--- DATA SHOWN ---

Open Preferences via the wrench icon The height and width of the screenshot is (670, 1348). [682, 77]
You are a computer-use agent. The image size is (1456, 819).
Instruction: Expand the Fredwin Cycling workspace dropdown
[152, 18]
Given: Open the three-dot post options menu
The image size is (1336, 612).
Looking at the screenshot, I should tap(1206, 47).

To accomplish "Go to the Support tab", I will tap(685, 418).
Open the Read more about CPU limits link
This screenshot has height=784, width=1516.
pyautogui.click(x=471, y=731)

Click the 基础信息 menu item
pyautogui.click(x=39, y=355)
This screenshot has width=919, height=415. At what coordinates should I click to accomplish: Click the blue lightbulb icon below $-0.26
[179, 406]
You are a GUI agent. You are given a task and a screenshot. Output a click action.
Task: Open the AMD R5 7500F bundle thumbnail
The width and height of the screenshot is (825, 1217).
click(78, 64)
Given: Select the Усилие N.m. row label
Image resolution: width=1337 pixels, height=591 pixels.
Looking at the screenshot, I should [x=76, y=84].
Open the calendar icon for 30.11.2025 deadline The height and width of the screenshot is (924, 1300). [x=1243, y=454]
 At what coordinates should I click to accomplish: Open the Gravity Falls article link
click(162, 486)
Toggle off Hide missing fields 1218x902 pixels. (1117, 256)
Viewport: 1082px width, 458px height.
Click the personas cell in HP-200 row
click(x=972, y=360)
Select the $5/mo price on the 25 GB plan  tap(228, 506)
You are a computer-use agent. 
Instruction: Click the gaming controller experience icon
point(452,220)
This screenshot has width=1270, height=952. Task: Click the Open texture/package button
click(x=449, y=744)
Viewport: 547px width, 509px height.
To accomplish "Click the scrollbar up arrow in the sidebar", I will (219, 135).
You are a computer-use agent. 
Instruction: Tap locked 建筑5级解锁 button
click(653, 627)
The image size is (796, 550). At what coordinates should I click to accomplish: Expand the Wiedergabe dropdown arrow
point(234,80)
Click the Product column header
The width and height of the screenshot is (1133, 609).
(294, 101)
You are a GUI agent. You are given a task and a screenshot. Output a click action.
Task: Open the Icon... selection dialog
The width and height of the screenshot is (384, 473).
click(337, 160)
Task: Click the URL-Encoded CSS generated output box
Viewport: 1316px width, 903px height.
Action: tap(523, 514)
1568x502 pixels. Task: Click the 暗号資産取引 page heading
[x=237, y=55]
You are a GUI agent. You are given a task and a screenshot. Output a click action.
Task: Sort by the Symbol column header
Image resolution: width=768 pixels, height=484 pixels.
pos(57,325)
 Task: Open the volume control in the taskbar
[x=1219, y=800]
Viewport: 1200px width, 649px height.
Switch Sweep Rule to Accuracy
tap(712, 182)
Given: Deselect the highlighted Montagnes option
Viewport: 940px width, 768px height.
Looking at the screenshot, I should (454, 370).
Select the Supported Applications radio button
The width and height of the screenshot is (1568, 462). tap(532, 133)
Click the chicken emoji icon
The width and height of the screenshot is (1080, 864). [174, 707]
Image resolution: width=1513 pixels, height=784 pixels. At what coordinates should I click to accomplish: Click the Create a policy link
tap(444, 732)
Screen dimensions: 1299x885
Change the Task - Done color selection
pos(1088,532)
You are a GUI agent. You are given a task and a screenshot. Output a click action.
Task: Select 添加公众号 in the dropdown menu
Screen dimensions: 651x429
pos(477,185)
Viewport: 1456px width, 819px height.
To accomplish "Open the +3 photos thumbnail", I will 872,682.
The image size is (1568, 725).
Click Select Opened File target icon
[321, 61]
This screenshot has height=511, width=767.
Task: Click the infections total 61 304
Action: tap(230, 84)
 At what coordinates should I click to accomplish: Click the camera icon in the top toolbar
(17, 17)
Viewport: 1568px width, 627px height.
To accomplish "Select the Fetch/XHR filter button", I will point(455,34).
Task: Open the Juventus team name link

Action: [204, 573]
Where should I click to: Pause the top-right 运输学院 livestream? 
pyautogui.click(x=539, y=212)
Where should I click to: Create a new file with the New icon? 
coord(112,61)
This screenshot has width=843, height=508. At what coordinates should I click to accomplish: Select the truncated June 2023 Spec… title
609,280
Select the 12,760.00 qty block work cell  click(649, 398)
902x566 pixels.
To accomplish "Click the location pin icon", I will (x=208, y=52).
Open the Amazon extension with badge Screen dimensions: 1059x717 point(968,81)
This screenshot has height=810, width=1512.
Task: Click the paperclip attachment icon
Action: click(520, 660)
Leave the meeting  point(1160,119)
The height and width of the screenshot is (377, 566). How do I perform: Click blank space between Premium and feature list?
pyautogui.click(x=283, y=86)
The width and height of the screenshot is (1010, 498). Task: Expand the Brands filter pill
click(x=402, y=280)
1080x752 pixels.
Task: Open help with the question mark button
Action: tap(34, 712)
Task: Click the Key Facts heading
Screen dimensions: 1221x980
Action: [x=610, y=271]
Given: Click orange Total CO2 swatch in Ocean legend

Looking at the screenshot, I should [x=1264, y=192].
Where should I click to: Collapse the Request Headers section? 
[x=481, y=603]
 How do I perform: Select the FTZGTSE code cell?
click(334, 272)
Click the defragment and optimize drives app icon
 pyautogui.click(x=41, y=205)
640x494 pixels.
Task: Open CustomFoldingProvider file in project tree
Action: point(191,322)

---

Copy all of the material above line for line, altering nothing.

• _ANSWER BELOW_
Open Preferences via the wrench icon The height and width of the screenshot is (670, 1348). [682, 77]
You are a computer-use agent. The image size is (1456, 819).
Instruction: Expand the Fredwin Cycling workspace dropdown
[152, 18]
Given: Open the three-dot post options menu
The image size is (1336, 612).
Looking at the screenshot, I should tap(1206, 47).

To accomplish "Go to the Support tab", I will tap(685, 418).
Open the Read more about CPU limits link
This screenshot has height=784, width=1516.
pyautogui.click(x=471, y=731)

Click the 基础信息 menu item
pyautogui.click(x=39, y=355)
This screenshot has width=919, height=415. At what coordinates should I click to accomplish: Click the blue lightbulb icon below $-0.26
[179, 406]
You are a GUI agent. You are given a task and a screenshot. Output a click action.
Task: Open the AMD R5 7500F bundle thumbnail
The width and height of the screenshot is (825, 1217).
click(78, 64)
Given: Select the Усилие N.m. row label
Image resolution: width=1337 pixels, height=591 pixels.
Looking at the screenshot, I should [x=76, y=84].
Open the calendar icon for 30.11.2025 deadline The height and width of the screenshot is (924, 1300). [x=1243, y=454]
 At what coordinates should I click to accomplish: Open the Gravity Falls article link
click(162, 486)
Toggle off Hide missing fields 1218x902 pixels. (1117, 256)
Viewport: 1082px width, 458px height.
Click the personas cell in HP-200 row
click(x=972, y=360)
Select the $5/mo price on the 25 GB plan  tap(228, 506)
You are a computer-use agent. 
Instruction: Click the gaming controller experience icon
point(452,220)
This screenshot has width=1270, height=952. Task: Click the Open texture/package button
click(x=449, y=744)
Viewport: 547px width, 509px height.
To accomplish "Click the scrollbar up arrow in the sidebar", I will (219, 135).
You are a computer-use agent. 
Instruction: Tap locked 建筑5级解锁 button
click(653, 627)
The image size is (796, 550). At what coordinates should I click to accomplish: Expand the Wiedergabe dropdown arrow
point(234,80)
Click the Product column header
The width and height of the screenshot is (1133, 609).
(294, 101)
You are a GUI agent. You are given a task and a screenshot. Output a click action.
Task: Open the Icon... selection dialog
The width and height of the screenshot is (384, 473).
click(337, 160)
Task: Click the URL-Encoded CSS generated output box
Viewport: 1316px width, 903px height.
Action: tap(523, 514)
1568x502 pixels. Task: Click the 暗号資産取引 page heading
[x=237, y=55]
You are a GUI agent. You are given a task and a screenshot. Output a click action.
Task: Sort by the Symbol column header
Image resolution: width=768 pixels, height=484 pixels.
pos(57,325)
 Task: Open the volume control in the taskbar
[x=1219, y=800]
Viewport: 1200px width, 649px height.
Switch Sweep Rule to Accuracy
tap(712, 182)
Given: Deselect the highlighted Montagnes option
Viewport: 940px width, 768px height.
Looking at the screenshot, I should (454, 370).
Select the Supported Applications radio button
The width and height of the screenshot is (1568, 462). tap(532, 133)
Click the chicken emoji icon
The width and height of the screenshot is (1080, 864). [174, 707]
Image resolution: width=1513 pixels, height=784 pixels. At what coordinates should I click to accomplish: Click the Create a policy link
tap(444, 732)
Screen dimensions: 1299x885
Change the Task - Done color selection
pos(1088,532)
You are a GUI agent. You are given a task and a screenshot. Output a click action.
Task: Select 添加公众号 in the dropdown menu
Screen dimensions: 651x429
pos(477,185)
Viewport: 1456px width, 819px height.
To accomplish "Open the +3 photos thumbnail", I will 872,682.
The image size is (1568, 725).
Click Select Opened File target icon
[321, 61]
This screenshot has height=511, width=767.
Task: Click the infections total 61 304
Action: tap(230, 84)
 At what coordinates should I click to accomplish: Click the camera icon in the top toolbar
(17, 17)
Viewport: 1568px width, 627px height.
To accomplish "Select the Fetch/XHR filter button", I will point(455,34).
Task: Open the Juventus team name link

Action: [204, 573]
Where should I click to: Pause the top-right 运输学院 livestream? 
pyautogui.click(x=539, y=212)
Where should I click to: Create a new file with the New icon? 
coord(112,61)
This screenshot has width=843, height=508. At what coordinates should I click to accomplish: Select the truncated June 2023 Spec… title
609,280
Select the 12,760.00 qty block work cell  click(649, 398)
902x566 pixels.
To accomplish "Click the location pin icon", I will (x=208, y=52).
Open the Amazon extension with badge Screen dimensions: 1059x717 point(968,81)
This screenshot has height=810, width=1512.
Task: Click the paperclip attachment icon
Action: click(520, 660)
Leave the meeting  point(1160,119)
The height and width of the screenshot is (377, 566). How do I perform: Click blank space between Premium and feature list?
pyautogui.click(x=283, y=86)
The width and height of the screenshot is (1010, 498). Task: Expand the Brands filter pill
click(x=402, y=280)
1080x752 pixels.
Task: Open help with the question mark button
Action: tap(34, 712)
Task: Click the Key Facts heading
Screen dimensions: 1221x980
Action: [x=610, y=271]
Given: Click orange Total CO2 swatch in Ocean legend

Looking at the screenshot, I should [x=1264, y=192].
Where should I click to: Collapse the Request Headers section? 
[x=481, y=603]
 How do I perform: Select the FTZGTSE code cell?
click(334, 272)
Click the defragment and optimize drives app icon
 pyautogui.click(x=41, y=205)
640x494 pixels.
Task: Open CustomFoldingProvider file in project tree
Action: point(191,322)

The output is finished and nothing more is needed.